Dataset entries
=== Begin Enclosure ===

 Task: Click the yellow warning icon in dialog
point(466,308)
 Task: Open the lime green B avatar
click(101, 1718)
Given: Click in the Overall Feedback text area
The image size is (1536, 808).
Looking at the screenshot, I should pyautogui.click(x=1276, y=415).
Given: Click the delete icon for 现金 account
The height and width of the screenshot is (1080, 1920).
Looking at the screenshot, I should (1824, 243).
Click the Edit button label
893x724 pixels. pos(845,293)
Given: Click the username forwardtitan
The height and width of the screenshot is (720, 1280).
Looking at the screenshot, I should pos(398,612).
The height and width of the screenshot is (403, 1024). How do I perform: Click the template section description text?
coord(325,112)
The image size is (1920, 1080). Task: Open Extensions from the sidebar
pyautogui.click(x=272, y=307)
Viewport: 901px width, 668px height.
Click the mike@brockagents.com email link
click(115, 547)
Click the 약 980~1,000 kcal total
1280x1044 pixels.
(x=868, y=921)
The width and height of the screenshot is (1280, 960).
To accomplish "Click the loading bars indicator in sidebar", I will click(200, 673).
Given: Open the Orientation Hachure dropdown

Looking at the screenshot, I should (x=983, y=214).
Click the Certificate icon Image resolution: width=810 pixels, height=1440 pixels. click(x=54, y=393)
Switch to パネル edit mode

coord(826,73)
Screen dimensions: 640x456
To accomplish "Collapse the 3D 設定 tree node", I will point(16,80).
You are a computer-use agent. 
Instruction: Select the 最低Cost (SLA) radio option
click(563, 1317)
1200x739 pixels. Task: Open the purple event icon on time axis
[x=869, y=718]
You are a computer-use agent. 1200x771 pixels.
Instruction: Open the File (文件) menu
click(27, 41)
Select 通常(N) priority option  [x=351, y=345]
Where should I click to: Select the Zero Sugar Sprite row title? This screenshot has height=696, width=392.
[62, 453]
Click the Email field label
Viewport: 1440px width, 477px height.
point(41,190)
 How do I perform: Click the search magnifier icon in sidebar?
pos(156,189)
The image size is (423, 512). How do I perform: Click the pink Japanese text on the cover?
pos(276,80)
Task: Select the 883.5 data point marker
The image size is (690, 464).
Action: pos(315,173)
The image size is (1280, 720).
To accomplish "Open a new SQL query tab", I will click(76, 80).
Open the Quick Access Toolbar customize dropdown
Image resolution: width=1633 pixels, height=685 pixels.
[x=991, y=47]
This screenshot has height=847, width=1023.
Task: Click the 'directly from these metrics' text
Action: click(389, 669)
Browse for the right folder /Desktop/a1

=== End Enclosure ===

### Exercise instructions
Would you output every entry exactly as it was written?

### Result
 Task: Click the yellow warning icon in dialog
point(466,308)
 Task: Open the lime green B avatar
click(101, 1718)
Given: Click in the Overall Feedback text area
The image size is (1536, 808).
Looking at the screenshot, I should pyautogui.click(x=1276, y=415).
Given: Click the delete icon for 现金 account
The height and width of the screenshot is (1080, 1920).
Looking at the screenshot, I should (1824, 243).
Click the Edit button label
893x724 pixels. pos(845,293)
Given: Click the username forwardtitan
The height and width of the screenshot is (720, 1280).
Looking at the screenshot, I should pos(398,612).
The height and width of the screenshot is (403, 1024). How do I perform: Click the template section description text?
coord(325,112)
The image size is (1920, 1080). Task: Open Extensions from the sidebar
pyautogui.click(x=272, y=307)
Viewport: 901px width, 668px height.
Click the mike@brockagents.com email link
click(115, 547)
Click the 약 980~1,000 kcal total
1280x1044 pixels.
(x=868, y=921)
The width and height of the screenshot is (1280, 960).
To accomplish "Click the loading bars indicator in sidebar", I will click(200, 673).
Given: Open the Orientation Hachure dropdown

Looking at the screenshot, I should (x=983, y=214).
Click the Certificate icon Image resolution: width=810 pixels, height=1440 pixels. click(x=54, y=393)
Switch to パネル edit mode

coord(826,73)
Screen dimensions: 640x456
To accomplish "Collapse the 3D 設定 tree node", I will point(16,80).
You are a computer-use agent. 
Instruction: Select the 最低Cost (SLA) radio option
click(563, 1317)
1200x739 pixels. Task: Open the purple event icon on time axis
[x=869, y=718]
You are a computer-use agent. 1200x771 pixels.
Instruction: Open the File (文件) menu
click(27, 41)
Select 通常(N) priority option  [x=351, y=345]
Where should I click to: Select the Zero Sugar Sprite row title? This screenshot has height=696, width=392.
[62, 453]
Click the Email field label
Viewport: 1440px width, 477px height.
point(41,190)
 How do I perform: Click the search magnifier icon in sidebar?
pos(156,189)
The image size is (423, 512). How do I perform: Click the pink Japanese text on the cover?
pos(276,80)
Task: Select the 883.5 data point marker
The image size is (690, 464).
Action: pos(315,173)
The image size is (1280, 720).
To accomplish "Open a new SQL query tab", I will click(76, 80).
Open the Quick Access Toolbar customize dropdown
Image resolution: width=1633 pixels, height=685 pixels.
[x=991, y=47]
This screenshot has height=847, width=1023.
Task: Click the 'directly from these metrics' text
Action: click(389, 669)
Browse for the right folder /Desktop/a1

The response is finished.